**YOUR TASK:**
The full set of records needs to be retyped exactly.
(EXTRACTED INFORMATION)
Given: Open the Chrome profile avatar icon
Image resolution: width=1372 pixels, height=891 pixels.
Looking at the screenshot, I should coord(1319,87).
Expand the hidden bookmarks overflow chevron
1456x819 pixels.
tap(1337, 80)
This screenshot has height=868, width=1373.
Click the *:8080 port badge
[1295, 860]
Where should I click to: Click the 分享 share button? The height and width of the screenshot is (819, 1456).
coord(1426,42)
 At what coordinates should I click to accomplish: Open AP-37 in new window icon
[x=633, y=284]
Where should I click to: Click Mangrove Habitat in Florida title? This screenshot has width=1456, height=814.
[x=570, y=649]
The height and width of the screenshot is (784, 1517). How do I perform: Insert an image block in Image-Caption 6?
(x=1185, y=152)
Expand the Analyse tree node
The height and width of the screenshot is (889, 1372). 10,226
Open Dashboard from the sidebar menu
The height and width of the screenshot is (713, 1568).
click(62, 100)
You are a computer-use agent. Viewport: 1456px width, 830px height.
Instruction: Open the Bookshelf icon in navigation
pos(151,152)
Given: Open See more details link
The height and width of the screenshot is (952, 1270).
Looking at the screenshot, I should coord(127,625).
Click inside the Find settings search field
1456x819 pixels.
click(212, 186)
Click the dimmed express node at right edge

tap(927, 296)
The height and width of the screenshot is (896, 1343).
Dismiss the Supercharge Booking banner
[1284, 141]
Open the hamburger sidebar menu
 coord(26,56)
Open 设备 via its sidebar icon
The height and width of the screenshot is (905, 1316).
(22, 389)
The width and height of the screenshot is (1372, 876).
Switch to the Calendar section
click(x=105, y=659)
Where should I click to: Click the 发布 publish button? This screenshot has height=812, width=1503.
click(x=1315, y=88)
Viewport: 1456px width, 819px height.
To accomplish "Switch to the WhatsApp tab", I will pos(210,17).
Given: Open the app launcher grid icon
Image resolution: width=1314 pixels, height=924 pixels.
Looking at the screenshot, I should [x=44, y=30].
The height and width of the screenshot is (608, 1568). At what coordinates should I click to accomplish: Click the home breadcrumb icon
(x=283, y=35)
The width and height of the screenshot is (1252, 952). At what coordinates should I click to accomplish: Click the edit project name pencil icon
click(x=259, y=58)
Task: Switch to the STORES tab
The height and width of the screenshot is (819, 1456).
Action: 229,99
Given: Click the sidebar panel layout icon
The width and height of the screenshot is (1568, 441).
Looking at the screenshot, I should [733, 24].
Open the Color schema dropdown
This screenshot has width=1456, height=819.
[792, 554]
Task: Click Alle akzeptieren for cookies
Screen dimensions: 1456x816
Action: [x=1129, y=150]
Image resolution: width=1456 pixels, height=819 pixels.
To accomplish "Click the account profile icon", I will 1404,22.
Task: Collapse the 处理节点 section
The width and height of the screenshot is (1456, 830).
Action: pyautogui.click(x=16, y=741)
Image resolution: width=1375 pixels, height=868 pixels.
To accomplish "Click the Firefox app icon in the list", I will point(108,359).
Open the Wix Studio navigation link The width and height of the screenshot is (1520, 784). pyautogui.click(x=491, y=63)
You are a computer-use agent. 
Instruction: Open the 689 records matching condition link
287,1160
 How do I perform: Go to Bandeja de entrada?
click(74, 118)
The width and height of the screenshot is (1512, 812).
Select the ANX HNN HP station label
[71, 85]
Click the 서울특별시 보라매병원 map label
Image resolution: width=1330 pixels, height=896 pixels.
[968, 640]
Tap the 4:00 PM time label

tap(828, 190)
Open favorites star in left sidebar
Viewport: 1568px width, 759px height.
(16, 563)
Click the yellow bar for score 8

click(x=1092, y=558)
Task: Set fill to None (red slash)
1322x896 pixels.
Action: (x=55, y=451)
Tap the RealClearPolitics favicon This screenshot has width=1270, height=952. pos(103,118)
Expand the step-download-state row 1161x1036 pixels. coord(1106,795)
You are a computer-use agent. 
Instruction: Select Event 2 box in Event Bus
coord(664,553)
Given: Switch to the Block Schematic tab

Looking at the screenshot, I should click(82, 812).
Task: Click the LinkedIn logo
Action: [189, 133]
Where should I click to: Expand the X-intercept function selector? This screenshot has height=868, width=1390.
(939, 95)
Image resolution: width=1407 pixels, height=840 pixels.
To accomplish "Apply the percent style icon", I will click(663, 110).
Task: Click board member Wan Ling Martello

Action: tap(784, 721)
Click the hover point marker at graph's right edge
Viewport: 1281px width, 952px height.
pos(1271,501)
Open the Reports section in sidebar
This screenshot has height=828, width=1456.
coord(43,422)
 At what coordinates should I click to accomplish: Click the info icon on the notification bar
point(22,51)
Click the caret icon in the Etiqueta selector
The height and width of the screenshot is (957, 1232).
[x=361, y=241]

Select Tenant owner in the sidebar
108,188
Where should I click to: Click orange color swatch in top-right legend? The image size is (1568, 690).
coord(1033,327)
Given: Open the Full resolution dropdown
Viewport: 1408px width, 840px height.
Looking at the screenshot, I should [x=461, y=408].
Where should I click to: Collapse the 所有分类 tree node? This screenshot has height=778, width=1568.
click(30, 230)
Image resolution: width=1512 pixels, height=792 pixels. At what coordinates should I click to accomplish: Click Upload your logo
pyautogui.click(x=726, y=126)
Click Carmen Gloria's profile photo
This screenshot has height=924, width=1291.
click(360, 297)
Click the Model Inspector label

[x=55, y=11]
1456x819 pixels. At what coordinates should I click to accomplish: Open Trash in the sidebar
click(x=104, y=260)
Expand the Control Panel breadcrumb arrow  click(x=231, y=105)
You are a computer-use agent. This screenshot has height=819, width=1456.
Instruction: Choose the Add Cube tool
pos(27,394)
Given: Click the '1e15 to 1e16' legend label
(End EXTRACTED INFORMATION)
**WRITTEN RESPONSE:**
Given: Open the Chrome profile avatar icon
Image resolution: width=1372 pixels, height=891 pixels.
Looking at the screenshot, I should coord(1319,87).
Expand the hidden bookmarks overflow chevron
1456x819 pixels.
tap(1337, 80)
This screenshot has height=868, width=1373.
Click the *:8080 port badge
[1295, 860]
Where should I click to: Click the 分享 share button? The height and width of the screenshot is (819, 1456).
coord(1426,42)
 At what coordinates should I click to accomplish: Open AP-37 in new window icon
[x=633, y=284]
Where should I click to: Click Mangrove Habitat in Florida title? This screenshot has width=1456, height=814.
[x=570, y=649]
The height and width of the screenshot is (784, 1517). How do I perform: Insert an image block in Image-Caption 6?
(x=1185, y=152)
Expand the Analyse tree node
The height and width of the screenshot is (889, 1372). 10,226
Open Dashboard from the sidebar menu
The height and width of the screenshot is (713, 1568).
click(62, 100)
You are a computer-use agent. Viewport: 1456px width, 830px height.
Instruction: Open the Bookshelf icon in navigation
pos(151,152)
Given: Open See more details link
The height and width of the screenshot is (952, 1270).
Looking at the screenshot, I should coord(127,625).
Click inside the Find settings search field
1456x819 pixels.
click(212, 186)
Click the dimmed express node at right edge

tap(927, 296)
The height and width of the screenshot is (896, 1343).
Dismiss the Supercharge Booking banner
[1284, 141]
Open the hamburger sidebar menu
 coord(26,56)
Open 设备 via its sidebar icon
The height and width of the screenshot is (905, 1316).
(22, 389)
The width and height of the screenshot is (1372, 876).
Switch to the Calendar section
click(x=105, y=659)
Where should I click to: Click the 发布 publish button? This screenshot has height=812, width=1503.
click(x=1315, y=88)
Viewport: 1456px width, 819px height.
To accomplish "Switch to the WhatsApp tab", I will pos(210,17).
Given: Open the app launcher grid icon
Image resolution: width=1314 pixels, height=924 pixels.
Looking at the screenshot, I should [x=44, y=30].
The height and width of the screenshot is (608, 1568). At what coordinates should I click to accomplish: Click the home breadcrumb icon
(x=283, y=35)
The width and height of the screenshot is (1252, 952). At what coordinates should I click to accomplish: Click the edit project name pencil icon
click(x=259, y=58)
Task: Switch to the STORES tab
The height and width of the screenshot is (819, 1456).
Action: 229,99
Given: Click the sidebar panel layout icon
The width and height of the screenshot is (1568, 441).
Looking at the screenshot, I should [733, 24].
Open the Color schema dropdown
This screenshot has width=1456, height=819.
[792, 554]
Task: Click Alle akzeptieren for cookies
Screen dimensions: 1456x816
Action: [x=1129, y=150]
Image resolution: width=1456 pixels, height=819 pixels.
To accomplish "Click the account profile icon", I will 1404,22.
Task: Collapse the 处理节点 section
The width and height of the screenshot is (1456, 830).
Action: pyautogui.click(x=16, y=741)
Image resolution: width=1375 pixels, height=868 pixels.
To accomplish "Click the Firefox app icon in the list", I will point(108,359).
Open the Wix Studio navigation link The width and height of the screenshot is (1520, 784). pyautogui.click(x=491, y=63)
You are a computer-use agent. 
Instruction: Open the 689 records matching condition link
287,1160
 How do I perform: Go to Bandeja de entrada?
click(74, 118)
The width and height of the screenshot is (1512, 812).
Select the ANX HNN HP station label
[71, 85]
Click the 서울특별시 보라매병원 map label
Image resolution: width=1330 pixels, height=896 pixels.
[968, 640]
Tap the 4:00 PM time label

tap(828, 190)
Open favorites star in left sidebar
Viewport: 1568px width, 759px height.
(16, 563)
Click the yellow bar for score 8

click(x=1092, y=558)
Task: Set fill to None (red slash)
1322x896 pixels.
Action: (x=55, y=451)
Tap the RealClearPolitics favicon This screenshot has width=1270, height=952. pos(103,118)
Expand the step-download-state row 1161x1036 pixels. coord(1106,795)
You are a computer-use agent. 
Instruction: Select Event 2 box in Event Bus
coord(664,553)
Given: Switch to the Block Schematic tab

Looking at the screenshot, I should click(82, 812).
Task: Click the LinkedIn logo
Action: [189, 133]
Where should I click to: Expand the X-intercept function selector? This screenshot has height=868, width=1390.
(939, 95)
Image resolution: width=1407 pixels, height=840 pixels.
To accomplish "Apply the percent style icon", I will click(663, 110).
Task: Click board member Wan Ling Martello

Action: tap(784, 721)
Click the hover point marker at graph's right edge
Viewport: 1281px width, 952px height.
pos(1271,501)
Open the Reports section in sidebar
This screenshot has height=828, width=1456.
coord(43,422)
 At what coordinates should I click to accomplish: Click the info icon on the notification bar
point(22,51)
Click the caret icon in the Etiqueta selector
The height and width of the screenshot is (957, 1232).
[x=361, y=241]

Select Tenant owner in the sidebar
108,188
Where should I click to: Click orange color swatch in top-right legend? The image size is (1568, 690).
coord(1033,327)
Given: Open the Full resolution dropdown
Viewport: 1408px width, 840px height.
Looking at the screenshot, I should [x=461, y=408].
Where should I click to: Collapse the 所有分类 tree node? This screenshot has height=778, width=1568.
click(30, 230)
Image resolution: width=1512 pixels, height=792 pixels. At what coordinates should I click to accomplish: Click Upload your logo
pyautogui.click(x=726, y=126)
Click Carmen Gloria's profile photo
This screenshot has height=924, width=1291.
click(360, 297)
Click the Model Inspector label

[x=55, y=11]
1456x819 pixels. At what coordinates should I click to accomplish: Open Trash in the sidebar
click(x=104, y=260)
Expand the Control Panel breadcrumb arrow  click(x=231, y=105)
You are a computer-use agent. This screenshot has height=819, width=1456.
Instruction: Choose the Add Cube tool
pos(27,394)
Given: Click the '1e15 to 1e16' legend label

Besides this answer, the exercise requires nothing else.